In the Spectator, Nick Cohen declares with impassioned bellicosity that “no-one will ever forgive the right if they destroy the BBC”. Now perhaps Nick Cohen is 17. I doubt this, but surely someone in his career has warned him about how using such bombastic language usually makes one look foolish? If one person – somewhere, anywhere – forgave the right, then this statement along with his entire article is undone. As a writer, you don’t want to put yourself in such a position. Only the immature and the thoughtless write like that.
Later on, he makes the case that the private sector would never provide what the BBC does, culturally. That’s a big insult to everyday Britons. He really believes that the market for historical dramas is so small that without massive government spending and control, they would not exist. Yet do people love the BBC, or what the BBC provides? The two are not inextricably bound.
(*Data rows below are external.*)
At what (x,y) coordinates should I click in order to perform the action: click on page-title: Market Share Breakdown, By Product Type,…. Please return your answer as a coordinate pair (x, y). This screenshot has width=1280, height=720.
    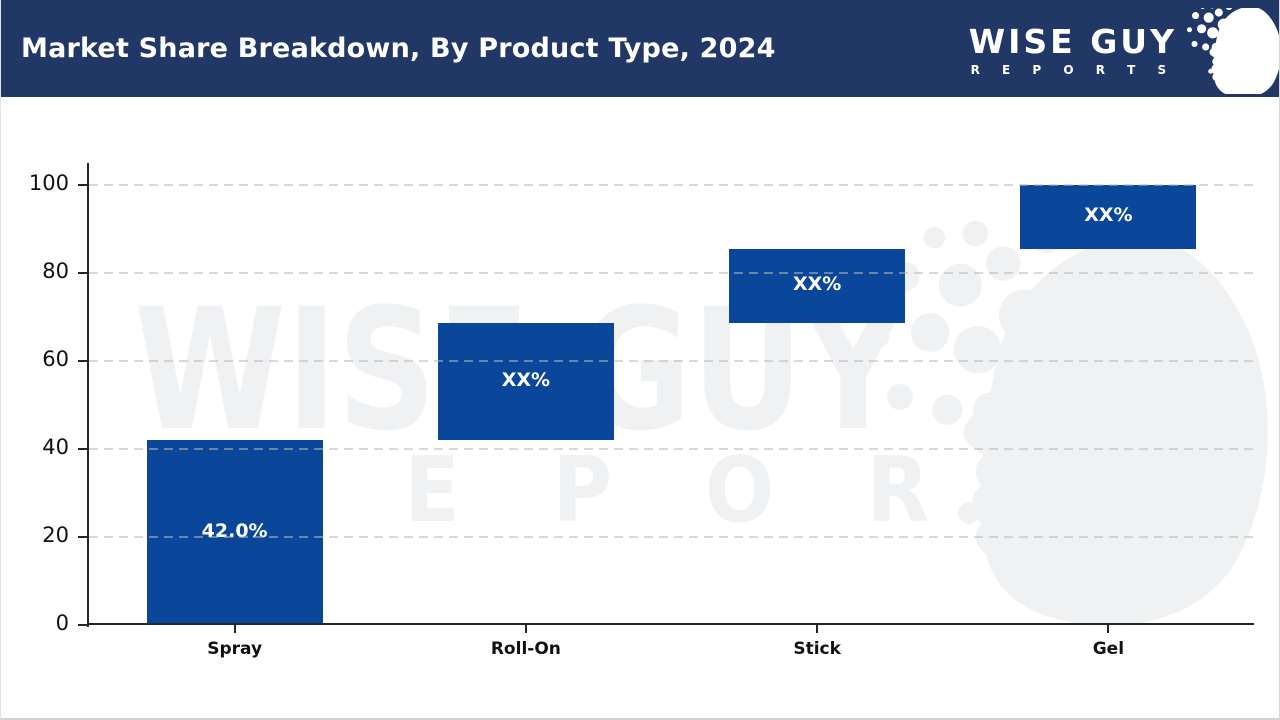
    Looking at the image, I should click on (398, 48).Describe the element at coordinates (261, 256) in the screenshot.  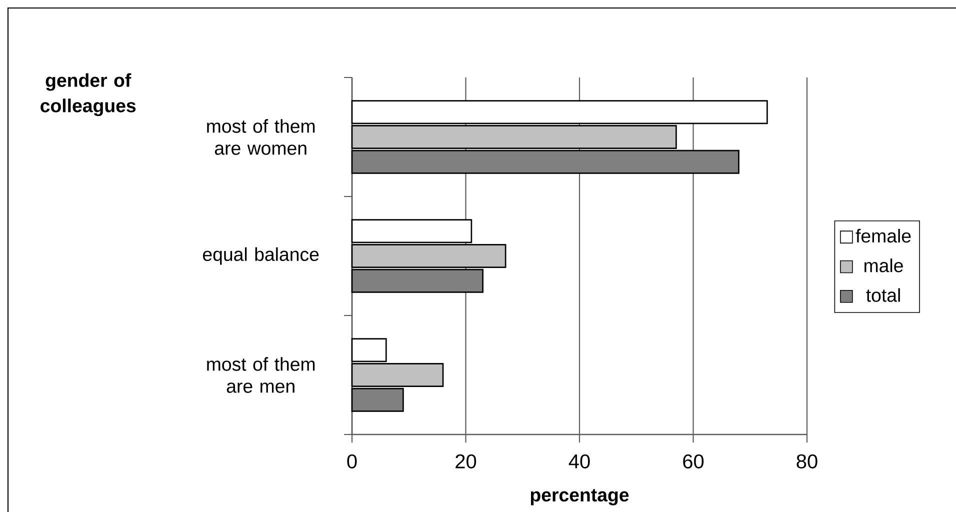
I see `y-tick-label: equal balance` at that location.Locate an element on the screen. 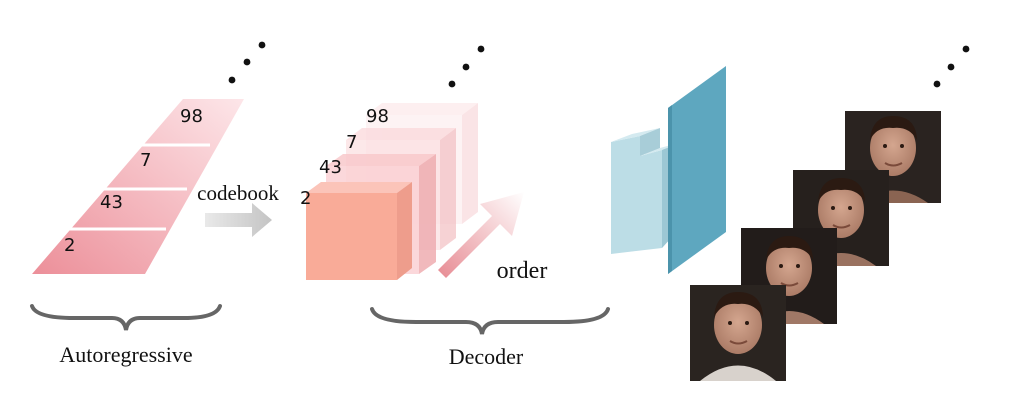 The height and width of the screenshot is (402, 1022). dec-token-7: 7 is located at coordinates (352, 142).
And if what the BBC produces is so beloved, then surely people would voluntarily pay for it.
Then he claims that because Britain is shrinking, the BBC is needed more than ever. Actually, what is needed is to reverse Britain’s population decline, and that cannot be wrought by government-funded programming. Doing that requires an understanding that life is precious and that marriage is good; and those rest upon an understanding of mankind that hails from Genesis – mankind as stewards of the earth, mankind as explorers, mankind as bringers of civilization. In contemporary British civilization (such as it is), the BBC sticks out like a sore thumb. BBC programming is simply the wrong solution to the problem, a lazy, guilty oblation to old gods, as it were. TV will not save British civilization. Radio will not save it. The government will not save it. The answers must come from deeper wells still.
Lastly, he complains about the partisan voices that would fill the communication spaces if the BBC were gone, while he admits in the same article that the BBC itself is a partisan entity. Logic apparently is lost upon Mr. Cohen. What he fears would happen is already happening, and the freedom that would result would at least mean that the taxpayer would not be funding leftist bias!
The home of Churchhill and Tennyson, of Richard the Lion-Hearted, of Lewis, Tolkein, and Shakespeare — that Britain, needs neither the NHC nor the BBC.